**Aim of the task**
Can you write out the lines again, from the one containing "Given: Click the Rename toolbar icon" through the one containing "Action: pyautogui.click(x=435, y=12)", swapping "toolbar" for "tool strip" and keeping everything else the same?

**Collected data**

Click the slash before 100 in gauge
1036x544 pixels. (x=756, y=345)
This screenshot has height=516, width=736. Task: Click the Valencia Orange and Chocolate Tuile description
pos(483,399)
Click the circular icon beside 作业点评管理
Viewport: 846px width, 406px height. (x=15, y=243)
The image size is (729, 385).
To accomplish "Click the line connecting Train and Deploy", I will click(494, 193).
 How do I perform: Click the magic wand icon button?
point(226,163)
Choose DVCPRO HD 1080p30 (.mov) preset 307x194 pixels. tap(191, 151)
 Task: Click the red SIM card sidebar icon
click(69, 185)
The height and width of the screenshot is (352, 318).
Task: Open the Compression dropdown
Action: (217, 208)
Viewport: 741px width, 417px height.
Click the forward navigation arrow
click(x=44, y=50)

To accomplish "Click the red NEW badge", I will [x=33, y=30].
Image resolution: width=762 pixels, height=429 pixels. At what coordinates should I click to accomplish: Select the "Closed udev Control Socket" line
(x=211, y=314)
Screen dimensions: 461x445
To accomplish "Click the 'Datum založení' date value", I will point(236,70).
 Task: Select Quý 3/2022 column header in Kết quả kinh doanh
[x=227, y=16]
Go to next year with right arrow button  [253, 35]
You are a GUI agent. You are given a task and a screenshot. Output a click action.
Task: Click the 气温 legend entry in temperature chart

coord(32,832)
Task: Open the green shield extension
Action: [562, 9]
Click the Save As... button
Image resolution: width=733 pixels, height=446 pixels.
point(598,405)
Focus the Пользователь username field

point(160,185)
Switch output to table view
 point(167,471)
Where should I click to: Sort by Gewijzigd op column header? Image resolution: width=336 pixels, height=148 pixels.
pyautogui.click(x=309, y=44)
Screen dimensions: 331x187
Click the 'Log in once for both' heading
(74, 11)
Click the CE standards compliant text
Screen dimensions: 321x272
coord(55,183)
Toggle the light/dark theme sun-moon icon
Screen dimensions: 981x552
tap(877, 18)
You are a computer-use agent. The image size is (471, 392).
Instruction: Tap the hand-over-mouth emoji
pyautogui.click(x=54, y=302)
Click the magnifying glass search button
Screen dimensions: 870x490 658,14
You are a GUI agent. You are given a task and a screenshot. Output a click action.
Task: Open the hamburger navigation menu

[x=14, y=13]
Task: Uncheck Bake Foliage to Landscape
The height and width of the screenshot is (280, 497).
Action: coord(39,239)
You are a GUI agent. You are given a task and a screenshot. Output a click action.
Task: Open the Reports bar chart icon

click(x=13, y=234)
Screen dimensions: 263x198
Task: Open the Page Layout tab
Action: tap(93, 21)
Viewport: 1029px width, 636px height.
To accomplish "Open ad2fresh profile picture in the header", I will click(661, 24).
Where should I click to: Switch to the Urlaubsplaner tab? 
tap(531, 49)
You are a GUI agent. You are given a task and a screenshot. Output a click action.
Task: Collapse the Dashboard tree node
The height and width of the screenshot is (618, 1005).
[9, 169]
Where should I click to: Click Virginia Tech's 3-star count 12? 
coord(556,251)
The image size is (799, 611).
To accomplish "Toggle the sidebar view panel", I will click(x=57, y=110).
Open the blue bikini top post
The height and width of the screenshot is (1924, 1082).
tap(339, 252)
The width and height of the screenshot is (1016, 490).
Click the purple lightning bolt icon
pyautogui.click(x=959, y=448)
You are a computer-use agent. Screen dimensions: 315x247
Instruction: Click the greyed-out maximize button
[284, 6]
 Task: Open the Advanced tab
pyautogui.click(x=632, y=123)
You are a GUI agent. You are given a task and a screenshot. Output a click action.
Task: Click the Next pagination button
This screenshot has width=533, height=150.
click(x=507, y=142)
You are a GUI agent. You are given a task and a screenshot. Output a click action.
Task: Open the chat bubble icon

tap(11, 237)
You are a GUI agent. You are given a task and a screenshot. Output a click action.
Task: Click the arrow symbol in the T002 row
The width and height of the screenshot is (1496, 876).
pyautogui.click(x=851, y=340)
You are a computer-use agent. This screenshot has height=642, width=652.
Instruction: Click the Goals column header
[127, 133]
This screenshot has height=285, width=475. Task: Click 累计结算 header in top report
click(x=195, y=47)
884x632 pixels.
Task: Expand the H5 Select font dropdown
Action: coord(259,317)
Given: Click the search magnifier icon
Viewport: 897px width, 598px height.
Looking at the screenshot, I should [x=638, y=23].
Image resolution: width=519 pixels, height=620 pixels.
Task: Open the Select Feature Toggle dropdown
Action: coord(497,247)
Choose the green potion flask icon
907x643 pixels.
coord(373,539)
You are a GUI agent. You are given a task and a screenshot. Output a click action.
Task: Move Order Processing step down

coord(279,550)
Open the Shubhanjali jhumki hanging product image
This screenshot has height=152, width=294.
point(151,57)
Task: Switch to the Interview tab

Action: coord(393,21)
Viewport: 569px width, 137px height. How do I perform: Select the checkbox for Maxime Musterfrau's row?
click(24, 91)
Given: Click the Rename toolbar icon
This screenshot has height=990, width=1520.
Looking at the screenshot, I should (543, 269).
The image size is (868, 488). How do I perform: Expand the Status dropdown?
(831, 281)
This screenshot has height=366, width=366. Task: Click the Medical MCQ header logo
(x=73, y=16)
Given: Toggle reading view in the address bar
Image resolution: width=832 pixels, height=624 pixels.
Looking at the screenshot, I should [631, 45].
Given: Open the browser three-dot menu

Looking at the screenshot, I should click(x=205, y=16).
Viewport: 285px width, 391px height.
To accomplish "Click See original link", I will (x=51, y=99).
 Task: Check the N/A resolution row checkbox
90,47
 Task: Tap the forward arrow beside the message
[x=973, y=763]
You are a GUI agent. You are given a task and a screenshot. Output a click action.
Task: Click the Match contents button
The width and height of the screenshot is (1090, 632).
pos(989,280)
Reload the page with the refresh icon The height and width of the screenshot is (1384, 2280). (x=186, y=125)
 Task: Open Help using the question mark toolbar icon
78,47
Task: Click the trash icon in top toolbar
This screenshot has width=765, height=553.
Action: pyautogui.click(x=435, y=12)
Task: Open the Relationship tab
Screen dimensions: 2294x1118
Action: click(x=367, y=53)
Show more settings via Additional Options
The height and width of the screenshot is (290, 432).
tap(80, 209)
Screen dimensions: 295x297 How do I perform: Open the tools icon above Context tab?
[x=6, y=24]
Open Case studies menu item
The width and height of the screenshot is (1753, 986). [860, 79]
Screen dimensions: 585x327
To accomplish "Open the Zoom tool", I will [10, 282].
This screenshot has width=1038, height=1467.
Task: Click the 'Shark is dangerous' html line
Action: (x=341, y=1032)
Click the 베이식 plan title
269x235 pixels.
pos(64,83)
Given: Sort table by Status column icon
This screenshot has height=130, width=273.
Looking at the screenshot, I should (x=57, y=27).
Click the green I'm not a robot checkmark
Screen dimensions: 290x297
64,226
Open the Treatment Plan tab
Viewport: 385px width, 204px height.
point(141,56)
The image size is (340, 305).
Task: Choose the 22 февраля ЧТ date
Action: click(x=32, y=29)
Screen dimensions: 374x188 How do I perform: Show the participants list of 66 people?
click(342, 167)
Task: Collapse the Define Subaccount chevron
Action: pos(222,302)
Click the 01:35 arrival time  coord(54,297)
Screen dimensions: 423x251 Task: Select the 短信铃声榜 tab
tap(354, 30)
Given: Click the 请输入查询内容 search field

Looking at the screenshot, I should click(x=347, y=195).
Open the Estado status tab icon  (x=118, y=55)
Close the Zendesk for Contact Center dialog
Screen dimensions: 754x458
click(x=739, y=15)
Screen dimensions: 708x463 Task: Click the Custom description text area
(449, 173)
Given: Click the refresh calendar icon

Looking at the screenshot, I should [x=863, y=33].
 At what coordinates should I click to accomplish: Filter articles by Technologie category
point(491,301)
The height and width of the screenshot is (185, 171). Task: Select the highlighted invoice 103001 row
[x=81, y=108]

**Output for this exercise**
Given: Click the Rename tool strip icon
This screenshot has height=990, width=1520.
Looking at the screenshot, I should (543, 269).
The image size is (868, 488). How do I perform: Expand the Status dropdown?
(831, 281)
This screenshot has height=366, width=366. Task: Click the Medical MCQ header logo
(x=73, y=16)
Given: Toggle reading view in the address bar
Image resolution: width=832 pixels, height=624 pixels.
Looking at the screenshot, I should [631, 45].
Given: Open the browser three-dot menu

Looking at the screenshot, I should click(x=205, y=16).
Viewport: 285px width, 391px height.
To accomplish "Click See original link", I will (x=51, y=99).
 Task: Check the N/A resolution row checkbox
90,47
 Task: Tap the forward arrow beside the message
[x=973, y=763]
You are a GUI agent. You are given a task and a screenshot. Output a click action.
Task: Click the Match contents button
The width and height of the screenshot is (1090, 632).
pos(989,280)
Reload the page with the refresh icon The height and width of the screenshot is (1384, 2280). (x=186, y=125)
 Task: Open Help using the question mark tool strip icon
78,47
Task: Click the trash icon in top tool strip
This screenshot has width=765, height=553.
Action: pyautogui.click(x=435, y=12)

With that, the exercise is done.